Bereits 1899 war Pauli für eine Ausstellung der Worpsweder Malerin Paul Becker (verheiratete Modersohn-Becker) und 1906 für den Ankauf von Monets „Dame im grünen Kleid (Camille)“ in den Medien getadelt worden. Ihm wurde vorgeworfen, er solle „die ausländische Kunst zum Nachteil der einheimischen deutschen zu begünstigen“2. Dass der „Protest deutscher Künstler“ nicht nur das Produkt von reaktionären Geistern war, zeigt ein Blick auf die Liste der 123 Unterzeichner:innen, zu den heute berühmtesten gehörten Käthe Kollwitz, Franz Servaes und Franz von Stuck.3
Die Gegenseite ließ sich durch den publizistischen Angriff nicht entmutigen und veröffentlichte ihrerseits im Juni 1911 eine Stellungnahme unter dem Titel „Im Kampf um die Kunst. Die Antwort auf den 'Protest deutscher Künstler'“ bei Piper.

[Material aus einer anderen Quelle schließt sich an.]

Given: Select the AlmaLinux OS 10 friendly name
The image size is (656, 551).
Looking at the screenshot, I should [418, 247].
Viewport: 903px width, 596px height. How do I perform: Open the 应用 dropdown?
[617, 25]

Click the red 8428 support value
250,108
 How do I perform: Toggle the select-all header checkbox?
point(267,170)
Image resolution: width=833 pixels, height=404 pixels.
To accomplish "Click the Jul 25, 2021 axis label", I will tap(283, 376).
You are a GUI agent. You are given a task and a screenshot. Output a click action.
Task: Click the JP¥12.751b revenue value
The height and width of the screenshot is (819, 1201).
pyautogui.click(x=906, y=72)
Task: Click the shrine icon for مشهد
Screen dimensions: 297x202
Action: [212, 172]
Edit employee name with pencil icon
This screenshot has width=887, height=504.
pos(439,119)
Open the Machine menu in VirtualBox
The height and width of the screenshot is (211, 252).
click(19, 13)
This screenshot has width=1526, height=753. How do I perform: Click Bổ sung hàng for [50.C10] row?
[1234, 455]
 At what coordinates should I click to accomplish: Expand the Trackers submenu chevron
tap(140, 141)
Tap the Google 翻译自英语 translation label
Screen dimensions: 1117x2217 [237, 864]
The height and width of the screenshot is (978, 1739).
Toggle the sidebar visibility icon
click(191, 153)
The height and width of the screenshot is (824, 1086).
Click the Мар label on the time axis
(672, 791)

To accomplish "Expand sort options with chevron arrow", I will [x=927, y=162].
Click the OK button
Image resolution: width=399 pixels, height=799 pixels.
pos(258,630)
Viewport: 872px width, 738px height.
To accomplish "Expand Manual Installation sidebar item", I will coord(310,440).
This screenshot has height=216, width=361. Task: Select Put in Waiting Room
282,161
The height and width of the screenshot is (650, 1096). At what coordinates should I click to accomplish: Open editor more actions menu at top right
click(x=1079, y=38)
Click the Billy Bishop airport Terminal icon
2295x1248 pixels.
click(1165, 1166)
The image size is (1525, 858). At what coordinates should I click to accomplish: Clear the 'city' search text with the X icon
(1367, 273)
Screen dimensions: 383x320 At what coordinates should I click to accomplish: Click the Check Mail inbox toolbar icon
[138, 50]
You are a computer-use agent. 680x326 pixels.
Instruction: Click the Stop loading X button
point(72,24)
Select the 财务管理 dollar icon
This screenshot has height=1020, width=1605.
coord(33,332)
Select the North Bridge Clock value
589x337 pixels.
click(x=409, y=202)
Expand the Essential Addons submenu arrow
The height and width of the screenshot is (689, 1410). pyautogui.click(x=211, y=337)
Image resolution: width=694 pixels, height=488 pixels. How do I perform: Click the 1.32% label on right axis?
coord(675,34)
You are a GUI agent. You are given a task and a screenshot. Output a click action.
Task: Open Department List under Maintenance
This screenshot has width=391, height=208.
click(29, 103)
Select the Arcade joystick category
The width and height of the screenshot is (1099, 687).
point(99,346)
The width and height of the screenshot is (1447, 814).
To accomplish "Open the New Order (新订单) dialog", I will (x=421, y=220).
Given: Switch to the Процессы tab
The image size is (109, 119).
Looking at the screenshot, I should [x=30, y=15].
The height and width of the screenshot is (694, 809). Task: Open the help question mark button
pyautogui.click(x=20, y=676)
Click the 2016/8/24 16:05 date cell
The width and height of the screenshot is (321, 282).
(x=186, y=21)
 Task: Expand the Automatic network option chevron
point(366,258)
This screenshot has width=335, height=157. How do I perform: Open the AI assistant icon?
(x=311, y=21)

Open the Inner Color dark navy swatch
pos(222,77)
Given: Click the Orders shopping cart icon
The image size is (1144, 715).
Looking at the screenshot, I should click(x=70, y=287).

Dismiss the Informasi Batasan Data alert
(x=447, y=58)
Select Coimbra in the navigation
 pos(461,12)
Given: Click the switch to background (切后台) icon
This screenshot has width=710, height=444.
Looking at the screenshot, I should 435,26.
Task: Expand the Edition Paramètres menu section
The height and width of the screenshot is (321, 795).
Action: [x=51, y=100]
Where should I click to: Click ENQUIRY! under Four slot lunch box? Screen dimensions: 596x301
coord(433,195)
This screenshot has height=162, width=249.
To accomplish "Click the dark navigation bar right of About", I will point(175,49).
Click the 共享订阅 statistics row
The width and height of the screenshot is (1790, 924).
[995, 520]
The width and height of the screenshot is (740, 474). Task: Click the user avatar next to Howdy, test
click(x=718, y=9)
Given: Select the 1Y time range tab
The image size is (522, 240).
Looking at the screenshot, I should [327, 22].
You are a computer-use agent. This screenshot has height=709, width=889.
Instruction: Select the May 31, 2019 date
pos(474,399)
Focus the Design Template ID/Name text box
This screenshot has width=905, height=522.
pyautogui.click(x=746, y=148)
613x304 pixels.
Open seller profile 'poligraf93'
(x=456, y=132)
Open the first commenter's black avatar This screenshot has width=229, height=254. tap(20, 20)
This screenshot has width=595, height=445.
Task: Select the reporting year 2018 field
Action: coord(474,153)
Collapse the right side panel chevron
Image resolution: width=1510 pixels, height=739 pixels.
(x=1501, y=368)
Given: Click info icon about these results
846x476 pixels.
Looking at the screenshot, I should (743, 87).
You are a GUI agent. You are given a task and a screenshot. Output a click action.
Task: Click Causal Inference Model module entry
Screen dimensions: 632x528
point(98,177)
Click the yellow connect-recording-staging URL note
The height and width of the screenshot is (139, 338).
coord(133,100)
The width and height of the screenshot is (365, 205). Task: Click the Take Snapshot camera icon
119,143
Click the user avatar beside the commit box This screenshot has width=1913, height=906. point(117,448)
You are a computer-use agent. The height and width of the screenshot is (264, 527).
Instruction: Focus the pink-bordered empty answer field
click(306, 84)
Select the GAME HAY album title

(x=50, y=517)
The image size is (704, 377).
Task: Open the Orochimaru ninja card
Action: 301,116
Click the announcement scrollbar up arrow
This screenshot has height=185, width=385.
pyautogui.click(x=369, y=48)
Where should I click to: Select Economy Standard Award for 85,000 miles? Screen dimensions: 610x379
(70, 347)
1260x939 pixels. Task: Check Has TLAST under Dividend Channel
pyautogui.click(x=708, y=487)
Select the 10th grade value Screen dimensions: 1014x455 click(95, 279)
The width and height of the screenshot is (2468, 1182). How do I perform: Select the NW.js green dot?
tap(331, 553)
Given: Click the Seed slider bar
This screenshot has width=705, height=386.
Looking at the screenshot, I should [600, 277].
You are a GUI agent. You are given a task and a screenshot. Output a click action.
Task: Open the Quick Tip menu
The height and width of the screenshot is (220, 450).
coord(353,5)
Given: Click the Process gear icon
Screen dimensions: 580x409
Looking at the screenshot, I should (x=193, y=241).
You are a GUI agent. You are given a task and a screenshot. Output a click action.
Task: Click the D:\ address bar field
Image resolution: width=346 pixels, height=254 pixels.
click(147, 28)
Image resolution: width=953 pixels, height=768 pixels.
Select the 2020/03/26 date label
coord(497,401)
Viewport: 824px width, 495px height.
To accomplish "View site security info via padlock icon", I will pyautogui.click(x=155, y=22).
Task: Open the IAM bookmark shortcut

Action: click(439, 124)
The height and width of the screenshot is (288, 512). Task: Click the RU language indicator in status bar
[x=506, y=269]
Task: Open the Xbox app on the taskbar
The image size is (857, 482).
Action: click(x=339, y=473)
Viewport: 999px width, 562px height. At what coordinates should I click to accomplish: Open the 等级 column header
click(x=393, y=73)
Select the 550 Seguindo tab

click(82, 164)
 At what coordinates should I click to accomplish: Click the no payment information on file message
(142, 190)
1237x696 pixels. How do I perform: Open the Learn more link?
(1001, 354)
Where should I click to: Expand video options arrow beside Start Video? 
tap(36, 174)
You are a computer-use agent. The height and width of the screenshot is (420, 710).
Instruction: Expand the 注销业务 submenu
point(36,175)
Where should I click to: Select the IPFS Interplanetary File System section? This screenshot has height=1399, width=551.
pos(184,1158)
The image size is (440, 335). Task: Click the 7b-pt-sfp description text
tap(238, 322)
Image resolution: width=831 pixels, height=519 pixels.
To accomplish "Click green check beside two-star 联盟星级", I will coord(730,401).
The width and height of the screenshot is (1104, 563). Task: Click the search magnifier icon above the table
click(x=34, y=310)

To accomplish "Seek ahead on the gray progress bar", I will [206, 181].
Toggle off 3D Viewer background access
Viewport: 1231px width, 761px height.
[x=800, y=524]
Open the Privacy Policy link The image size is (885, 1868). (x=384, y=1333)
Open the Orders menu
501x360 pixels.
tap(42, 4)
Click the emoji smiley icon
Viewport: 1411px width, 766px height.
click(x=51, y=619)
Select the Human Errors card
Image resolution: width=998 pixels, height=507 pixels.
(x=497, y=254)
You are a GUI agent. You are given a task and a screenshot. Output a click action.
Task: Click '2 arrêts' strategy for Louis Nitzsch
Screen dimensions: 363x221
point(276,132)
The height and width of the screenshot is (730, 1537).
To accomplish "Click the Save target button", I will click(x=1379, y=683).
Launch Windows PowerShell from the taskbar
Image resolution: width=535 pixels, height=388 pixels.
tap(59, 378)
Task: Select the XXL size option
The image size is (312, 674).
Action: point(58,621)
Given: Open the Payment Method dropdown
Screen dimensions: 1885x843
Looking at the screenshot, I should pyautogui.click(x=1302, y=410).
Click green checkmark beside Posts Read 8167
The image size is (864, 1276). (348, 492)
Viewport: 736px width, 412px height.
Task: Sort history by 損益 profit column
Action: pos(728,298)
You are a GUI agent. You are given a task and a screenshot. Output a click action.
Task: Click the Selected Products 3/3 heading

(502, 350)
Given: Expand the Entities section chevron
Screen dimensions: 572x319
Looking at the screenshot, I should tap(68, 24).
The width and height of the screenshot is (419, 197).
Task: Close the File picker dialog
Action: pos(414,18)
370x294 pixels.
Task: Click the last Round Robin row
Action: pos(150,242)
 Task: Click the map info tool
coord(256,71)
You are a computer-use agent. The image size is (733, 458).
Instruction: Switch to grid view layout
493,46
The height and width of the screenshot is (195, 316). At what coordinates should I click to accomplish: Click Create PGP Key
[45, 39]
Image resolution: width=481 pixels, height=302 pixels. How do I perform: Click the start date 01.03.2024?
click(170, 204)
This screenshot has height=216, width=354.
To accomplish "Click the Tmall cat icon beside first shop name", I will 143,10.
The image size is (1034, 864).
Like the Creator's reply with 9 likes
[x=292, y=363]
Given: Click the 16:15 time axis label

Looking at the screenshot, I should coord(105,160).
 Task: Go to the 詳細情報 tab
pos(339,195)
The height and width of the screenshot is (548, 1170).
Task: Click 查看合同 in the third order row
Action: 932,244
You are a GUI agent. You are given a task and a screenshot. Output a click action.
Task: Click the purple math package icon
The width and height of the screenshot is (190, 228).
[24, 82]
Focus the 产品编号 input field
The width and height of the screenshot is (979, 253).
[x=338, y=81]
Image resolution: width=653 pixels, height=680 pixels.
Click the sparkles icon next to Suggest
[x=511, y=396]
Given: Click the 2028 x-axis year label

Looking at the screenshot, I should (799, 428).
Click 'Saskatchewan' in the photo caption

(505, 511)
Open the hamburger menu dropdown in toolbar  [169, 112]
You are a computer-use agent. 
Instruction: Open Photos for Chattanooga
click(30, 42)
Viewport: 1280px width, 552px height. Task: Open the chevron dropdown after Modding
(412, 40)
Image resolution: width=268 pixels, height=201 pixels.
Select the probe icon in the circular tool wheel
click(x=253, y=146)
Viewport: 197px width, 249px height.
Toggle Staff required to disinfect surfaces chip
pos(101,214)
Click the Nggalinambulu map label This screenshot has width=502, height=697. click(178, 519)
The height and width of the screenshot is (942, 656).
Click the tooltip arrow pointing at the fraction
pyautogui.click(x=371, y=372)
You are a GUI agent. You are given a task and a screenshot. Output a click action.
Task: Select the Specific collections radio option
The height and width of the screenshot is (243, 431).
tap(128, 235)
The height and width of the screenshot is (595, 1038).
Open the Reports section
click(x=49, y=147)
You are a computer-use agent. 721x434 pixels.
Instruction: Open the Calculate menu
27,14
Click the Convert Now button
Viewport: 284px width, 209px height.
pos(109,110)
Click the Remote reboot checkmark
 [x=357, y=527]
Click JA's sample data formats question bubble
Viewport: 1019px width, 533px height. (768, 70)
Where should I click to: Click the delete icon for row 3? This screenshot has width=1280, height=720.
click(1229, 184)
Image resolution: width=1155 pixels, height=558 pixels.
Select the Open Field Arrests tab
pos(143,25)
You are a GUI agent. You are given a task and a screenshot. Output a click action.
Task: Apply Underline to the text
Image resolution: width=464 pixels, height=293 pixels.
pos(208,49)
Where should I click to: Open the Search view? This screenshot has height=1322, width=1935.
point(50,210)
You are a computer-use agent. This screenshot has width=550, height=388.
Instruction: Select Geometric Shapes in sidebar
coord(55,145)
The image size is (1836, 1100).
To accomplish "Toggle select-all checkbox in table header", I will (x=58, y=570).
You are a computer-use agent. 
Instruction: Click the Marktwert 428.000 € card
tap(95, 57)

Diese Schrift unterfertigten u.a. Lovis Corinth, Max Liebermann, Max Slevogt, Otto Modersohn, Gustav Klimt, Carl Moll, Wassily Kandinsky, August Macke, Franz Marc, Max Pechstein, Max Beckmann u.a. Die pro-französische Gruppe setzte sich sowohl aus den drei berühmten Impressionisten Liebermann, Corinth und Slevogt zusammen wie auch den Künstlern des zukünftigen „Blauen Reiter“ und der Dresdner „Brücke“. Während Liebermann selbst 1910 durch seine Ablehnung der „Brücke“-Kunst gegenüber zur Spaltung der Berliner Secession und zur Gründung der Neuen Secession beigetragen hatte, findet er sich im Gegenprotest interessanterweise mit der jungen Avantgarde vereint.
Auch andere deutsche Museen begannen damals, französische Kunst zu sammeln. Bereits 1896 hatte die Nationalgalerie in Berlin das erste Gemälde von Manet gekauft, und auch die Museen in Hamburg, Frankfurt, Weimar oder Krefeld zogen nach. Dafür mussten die verantwortlichen Direktoren oftmals heftige Kritik einstecken – im Bremer van Gogh-Streit erlangten diese Kontroversen um die französische Kunst ihren Höhepunkt. Früh erworbene Meisterwerke aus diesen Museen sind nun in der Kunsthalle Bremen zu Gast: Sie bieten einen eindrucksvollen Überblick der Malerei vom Realismus bis zum Postimpressionismus.
Die Sammlung der Kunsthalle inspirierte schon zu Paulis Zeiten das Publikum: Bald begannen Bremer Kaufleute, gleichfalls französische Malerei zu erwerben. Um den Museumsleiter bildete sich ein Kreis von Kunstfreunden, genannt „Die Goldene Wolke“. Dazu gehörten unter anderem Leopold Biermann, Alfred Walter Heymel oder Johann Georg und Adele Wolde. Erstmals seit über 100 Jahren sind einige ihrer bedeutendsten Bilder von Courbet, Claude Monet, Pierre-Auguste Renoir oder Henri de Toulouse-Lautrec wieder öffentlich in Bremen zu sehen.
Diese Bremer Sammler pflegten einen neuen modernen Lebensstil. Ihre Häuser ließen sie von Rudolf Alexander Schröder einrichten, dessen Interieurs in der Ausstellung dokumentiert werden. Mit schlichter Eleganz wenden sich seine Gestaltungen gegen den historistischen Schwulst des 19. Jahrhunderts und behaupten zugleich ihre bremische Eigenart gegenüber dem internationalen Jugendstil.
Die Jubiläumsausstellung feiert die herausragende Bedeutung Bremens und Deutschlands bei der Durchsetzung der französischen Kunst. Herausragende Leihgaben von Courbet über Rodin bis zu Monet bis van Gogh vermitteln ein Panorama der französischen Moderne in Deutschland vor dem Ersten Weltkrieg. Zugleich soll es ein Fest der Farbe und des Lichts in der Malerei sein!